001: /*
002: * This program is free software; you can redistribute it and/or modify
003: * it under the terms of the GNU General Public License as published by
004: * the Free Software Foundation; either version 2 of the License, or
005: * (at your option) any later version.
006: *
007: * This program is distributed in the hope that it will be useful,
008: * but WITHOUT ANY WARRANTY; without even the implied warranty of
009: * MERCHANTABILITY or FITNESS FOR A PARTICULAR PURPOSE. See the
010: * GNU General Public License for more details.
011: *
012: * You should have received a copy of the GNU General Public License
013: * along with this program; if not, write to the Free Software
014: * Foundation, Inc., 675 Mass Ave, Cambridge, MA 02139, USA.
015: */
016:
017: /*
018: * BinC45Split.java
019: * Copyright (C) 1999 University of Waikato, Hamilton, New Zealand
020: *
021: */
022:
023: package weka.classifiers.trees.j48;
024:
025: import weka.core.Instance;
026: import weka.core.Instances;
027: import weka.core.Utils;
028:
029: import java.util.Enumeration;
030:
031: /**
032: * Class implementing a binary C4.5-like split on an attribute.
033: *
034: * @author Eibe Frank (eibe@cs.waikato.ac.nz)

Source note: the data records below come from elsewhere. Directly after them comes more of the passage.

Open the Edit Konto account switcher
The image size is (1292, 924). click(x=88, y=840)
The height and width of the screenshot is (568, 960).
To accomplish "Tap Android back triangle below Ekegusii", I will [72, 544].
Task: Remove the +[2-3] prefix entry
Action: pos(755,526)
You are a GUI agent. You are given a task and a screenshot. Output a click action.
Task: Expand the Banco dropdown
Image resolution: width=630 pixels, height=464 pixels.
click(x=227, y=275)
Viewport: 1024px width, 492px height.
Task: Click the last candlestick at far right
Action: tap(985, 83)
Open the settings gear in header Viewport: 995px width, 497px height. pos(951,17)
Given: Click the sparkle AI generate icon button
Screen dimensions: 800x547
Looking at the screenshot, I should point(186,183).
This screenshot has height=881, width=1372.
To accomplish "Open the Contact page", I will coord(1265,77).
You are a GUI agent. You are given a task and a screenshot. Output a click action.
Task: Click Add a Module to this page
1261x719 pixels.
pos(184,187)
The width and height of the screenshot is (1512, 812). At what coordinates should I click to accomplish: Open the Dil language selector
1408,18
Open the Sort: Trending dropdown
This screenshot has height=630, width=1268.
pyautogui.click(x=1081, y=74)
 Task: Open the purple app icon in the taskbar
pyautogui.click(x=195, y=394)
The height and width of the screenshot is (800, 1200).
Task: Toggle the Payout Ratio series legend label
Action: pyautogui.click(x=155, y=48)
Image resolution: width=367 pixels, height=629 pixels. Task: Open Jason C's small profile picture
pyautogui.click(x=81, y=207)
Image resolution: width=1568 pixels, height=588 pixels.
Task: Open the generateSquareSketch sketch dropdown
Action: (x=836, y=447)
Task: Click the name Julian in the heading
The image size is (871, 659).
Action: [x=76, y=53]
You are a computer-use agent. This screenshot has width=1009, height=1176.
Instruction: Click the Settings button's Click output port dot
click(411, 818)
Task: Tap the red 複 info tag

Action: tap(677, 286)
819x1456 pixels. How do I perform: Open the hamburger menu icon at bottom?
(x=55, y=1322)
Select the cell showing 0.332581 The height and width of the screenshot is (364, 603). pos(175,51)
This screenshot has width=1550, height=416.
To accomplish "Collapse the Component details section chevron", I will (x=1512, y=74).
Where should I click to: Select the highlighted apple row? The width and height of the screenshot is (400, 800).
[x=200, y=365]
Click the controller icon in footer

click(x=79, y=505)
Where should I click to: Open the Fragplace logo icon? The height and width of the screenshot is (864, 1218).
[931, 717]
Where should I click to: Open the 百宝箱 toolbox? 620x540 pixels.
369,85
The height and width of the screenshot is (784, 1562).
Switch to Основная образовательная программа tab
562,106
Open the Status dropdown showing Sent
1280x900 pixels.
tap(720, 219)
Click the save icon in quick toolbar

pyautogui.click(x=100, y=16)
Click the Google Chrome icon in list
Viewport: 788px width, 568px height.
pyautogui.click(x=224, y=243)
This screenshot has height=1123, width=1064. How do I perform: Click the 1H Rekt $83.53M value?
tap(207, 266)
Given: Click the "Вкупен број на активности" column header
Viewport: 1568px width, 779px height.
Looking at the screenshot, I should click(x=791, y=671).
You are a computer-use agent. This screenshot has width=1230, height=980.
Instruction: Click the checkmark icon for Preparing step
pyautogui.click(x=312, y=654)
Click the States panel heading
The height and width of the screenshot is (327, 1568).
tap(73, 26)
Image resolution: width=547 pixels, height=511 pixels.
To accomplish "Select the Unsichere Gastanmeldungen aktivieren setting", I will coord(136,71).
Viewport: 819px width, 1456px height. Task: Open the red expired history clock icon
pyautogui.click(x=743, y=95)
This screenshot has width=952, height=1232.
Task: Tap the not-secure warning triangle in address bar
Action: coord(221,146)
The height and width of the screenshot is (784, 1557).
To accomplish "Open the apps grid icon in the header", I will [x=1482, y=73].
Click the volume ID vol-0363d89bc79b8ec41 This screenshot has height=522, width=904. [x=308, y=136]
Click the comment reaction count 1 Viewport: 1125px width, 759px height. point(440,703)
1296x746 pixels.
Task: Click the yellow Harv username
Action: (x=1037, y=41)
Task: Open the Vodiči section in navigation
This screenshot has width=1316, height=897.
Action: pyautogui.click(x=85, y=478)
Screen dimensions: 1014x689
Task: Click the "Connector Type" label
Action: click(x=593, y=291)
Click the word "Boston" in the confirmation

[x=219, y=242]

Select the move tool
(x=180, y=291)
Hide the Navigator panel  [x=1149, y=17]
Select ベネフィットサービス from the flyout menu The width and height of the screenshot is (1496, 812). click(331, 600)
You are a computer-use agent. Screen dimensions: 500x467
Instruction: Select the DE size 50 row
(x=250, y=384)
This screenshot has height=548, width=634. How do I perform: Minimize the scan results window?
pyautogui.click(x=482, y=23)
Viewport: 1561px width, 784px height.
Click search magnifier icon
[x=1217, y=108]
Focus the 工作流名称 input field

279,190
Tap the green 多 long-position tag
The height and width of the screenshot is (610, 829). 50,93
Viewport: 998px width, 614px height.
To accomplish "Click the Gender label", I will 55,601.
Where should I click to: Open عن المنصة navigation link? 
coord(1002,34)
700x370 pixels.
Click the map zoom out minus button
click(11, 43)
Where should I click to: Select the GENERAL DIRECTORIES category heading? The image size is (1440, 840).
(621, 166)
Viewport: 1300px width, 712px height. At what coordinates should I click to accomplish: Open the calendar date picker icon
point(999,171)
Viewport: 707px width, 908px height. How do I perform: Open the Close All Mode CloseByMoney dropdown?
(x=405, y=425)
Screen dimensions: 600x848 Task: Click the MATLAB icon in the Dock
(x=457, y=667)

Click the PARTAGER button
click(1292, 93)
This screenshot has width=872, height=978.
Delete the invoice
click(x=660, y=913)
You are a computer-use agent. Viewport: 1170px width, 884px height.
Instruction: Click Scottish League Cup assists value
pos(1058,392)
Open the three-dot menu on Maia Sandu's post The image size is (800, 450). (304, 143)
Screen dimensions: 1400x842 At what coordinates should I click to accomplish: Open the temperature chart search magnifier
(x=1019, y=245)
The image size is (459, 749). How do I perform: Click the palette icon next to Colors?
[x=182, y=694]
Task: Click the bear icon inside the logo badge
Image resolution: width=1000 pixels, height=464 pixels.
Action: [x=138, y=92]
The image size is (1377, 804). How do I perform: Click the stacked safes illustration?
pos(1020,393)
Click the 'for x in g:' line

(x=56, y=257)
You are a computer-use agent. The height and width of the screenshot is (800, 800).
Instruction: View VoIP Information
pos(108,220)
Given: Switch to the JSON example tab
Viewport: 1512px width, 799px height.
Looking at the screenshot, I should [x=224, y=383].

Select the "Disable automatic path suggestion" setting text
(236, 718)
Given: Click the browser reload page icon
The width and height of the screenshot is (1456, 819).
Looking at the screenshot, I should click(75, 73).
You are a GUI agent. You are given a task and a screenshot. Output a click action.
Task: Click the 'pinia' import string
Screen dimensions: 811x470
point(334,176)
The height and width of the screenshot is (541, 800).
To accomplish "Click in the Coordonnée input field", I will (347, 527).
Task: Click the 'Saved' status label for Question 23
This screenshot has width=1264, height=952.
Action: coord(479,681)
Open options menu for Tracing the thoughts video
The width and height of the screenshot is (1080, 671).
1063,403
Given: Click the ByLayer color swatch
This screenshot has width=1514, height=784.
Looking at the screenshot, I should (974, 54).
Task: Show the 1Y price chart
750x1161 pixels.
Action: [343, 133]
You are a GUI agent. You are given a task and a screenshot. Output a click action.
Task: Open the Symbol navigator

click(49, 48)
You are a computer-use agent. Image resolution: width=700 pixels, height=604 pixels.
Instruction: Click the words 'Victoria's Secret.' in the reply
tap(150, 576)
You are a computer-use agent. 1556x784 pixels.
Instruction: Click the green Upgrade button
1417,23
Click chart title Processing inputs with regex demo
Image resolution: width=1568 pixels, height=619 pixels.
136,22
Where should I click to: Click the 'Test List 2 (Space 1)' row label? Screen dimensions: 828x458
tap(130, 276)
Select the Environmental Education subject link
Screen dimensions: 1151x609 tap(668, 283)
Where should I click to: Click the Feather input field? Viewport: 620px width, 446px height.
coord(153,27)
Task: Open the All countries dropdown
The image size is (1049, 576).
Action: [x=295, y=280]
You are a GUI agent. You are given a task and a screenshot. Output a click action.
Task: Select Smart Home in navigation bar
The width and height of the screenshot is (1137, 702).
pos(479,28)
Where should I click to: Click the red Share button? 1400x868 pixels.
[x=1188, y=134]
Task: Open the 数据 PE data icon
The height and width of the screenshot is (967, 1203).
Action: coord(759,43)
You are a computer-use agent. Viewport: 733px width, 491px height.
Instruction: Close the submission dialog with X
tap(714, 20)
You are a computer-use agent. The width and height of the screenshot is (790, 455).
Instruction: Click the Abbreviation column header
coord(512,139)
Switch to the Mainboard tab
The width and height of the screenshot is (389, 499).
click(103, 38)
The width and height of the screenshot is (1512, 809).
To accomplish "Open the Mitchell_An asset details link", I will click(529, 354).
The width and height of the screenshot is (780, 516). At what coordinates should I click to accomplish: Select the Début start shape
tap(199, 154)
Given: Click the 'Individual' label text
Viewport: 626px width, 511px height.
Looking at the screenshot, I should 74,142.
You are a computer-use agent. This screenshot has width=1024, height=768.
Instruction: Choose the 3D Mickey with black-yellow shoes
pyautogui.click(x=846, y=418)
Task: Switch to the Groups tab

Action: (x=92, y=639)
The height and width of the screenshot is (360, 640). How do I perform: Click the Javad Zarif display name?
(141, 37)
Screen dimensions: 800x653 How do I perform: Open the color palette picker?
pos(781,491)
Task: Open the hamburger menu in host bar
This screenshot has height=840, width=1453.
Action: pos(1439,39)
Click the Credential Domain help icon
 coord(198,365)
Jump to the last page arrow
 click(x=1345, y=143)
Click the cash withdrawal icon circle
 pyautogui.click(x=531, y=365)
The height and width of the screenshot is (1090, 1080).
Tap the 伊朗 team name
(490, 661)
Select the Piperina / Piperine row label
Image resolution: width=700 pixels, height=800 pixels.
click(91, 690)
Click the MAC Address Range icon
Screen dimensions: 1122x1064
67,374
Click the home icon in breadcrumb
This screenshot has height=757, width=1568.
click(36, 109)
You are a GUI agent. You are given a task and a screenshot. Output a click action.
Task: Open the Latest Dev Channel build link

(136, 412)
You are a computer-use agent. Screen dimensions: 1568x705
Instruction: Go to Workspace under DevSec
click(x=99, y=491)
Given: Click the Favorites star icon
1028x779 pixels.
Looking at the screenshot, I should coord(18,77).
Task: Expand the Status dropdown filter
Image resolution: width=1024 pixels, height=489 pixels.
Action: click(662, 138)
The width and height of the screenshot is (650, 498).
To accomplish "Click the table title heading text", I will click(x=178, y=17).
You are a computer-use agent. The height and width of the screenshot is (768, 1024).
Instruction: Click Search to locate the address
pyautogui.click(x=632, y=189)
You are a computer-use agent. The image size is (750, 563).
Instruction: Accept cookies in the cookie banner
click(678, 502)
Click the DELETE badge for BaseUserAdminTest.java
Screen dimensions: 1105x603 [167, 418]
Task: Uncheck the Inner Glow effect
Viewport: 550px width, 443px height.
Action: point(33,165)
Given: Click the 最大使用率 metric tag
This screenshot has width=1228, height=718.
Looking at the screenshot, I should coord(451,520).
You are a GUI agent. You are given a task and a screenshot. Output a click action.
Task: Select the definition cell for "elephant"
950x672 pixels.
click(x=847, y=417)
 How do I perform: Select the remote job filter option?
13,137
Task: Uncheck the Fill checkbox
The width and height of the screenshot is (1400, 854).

035: * @version $Revision: 1.13 $
036: */
037: public class BinC45Split extends ClassifierSplitModel {
038:
039: /** for serialization */
040: private static final long serialVersionUID = -1278776919563022474L;
041:
042: /** Attribute to split on. */
043: private int m_attIndex;
044:
045: /** Minimum number of objects in a split. */
046: private int m_minNoObj;
047:
048: /** Value of split point. */
049: private double m_splitPoint;
050:
051: /** InfoGain of split. */
052: private double m_infoGain;
053:
054: /** GainRatio of split. */
055: private double m_gainRatio;
056:
057: /** The sum of the weights of the instances. */
058: private double m_sumOfWeights;
059:
060: /** Static reference to splitting criterion. */
061: private static InfoGainSplitCrit m_infoGainCrit = new InfoGainSplitCrit();
062:
063: /** Static reference to splitting criterion. */
064: private static GainRatioSplitCrit m_gainRatioCrit = new GainRatioSplitCrit();
065:
066: /**
067: * Initializes the split model.
068: */
069: public BinC45Split(int attIndex, int minNoObj, double sumOfWeights) {
070:
071: // Get index of attribute to split on.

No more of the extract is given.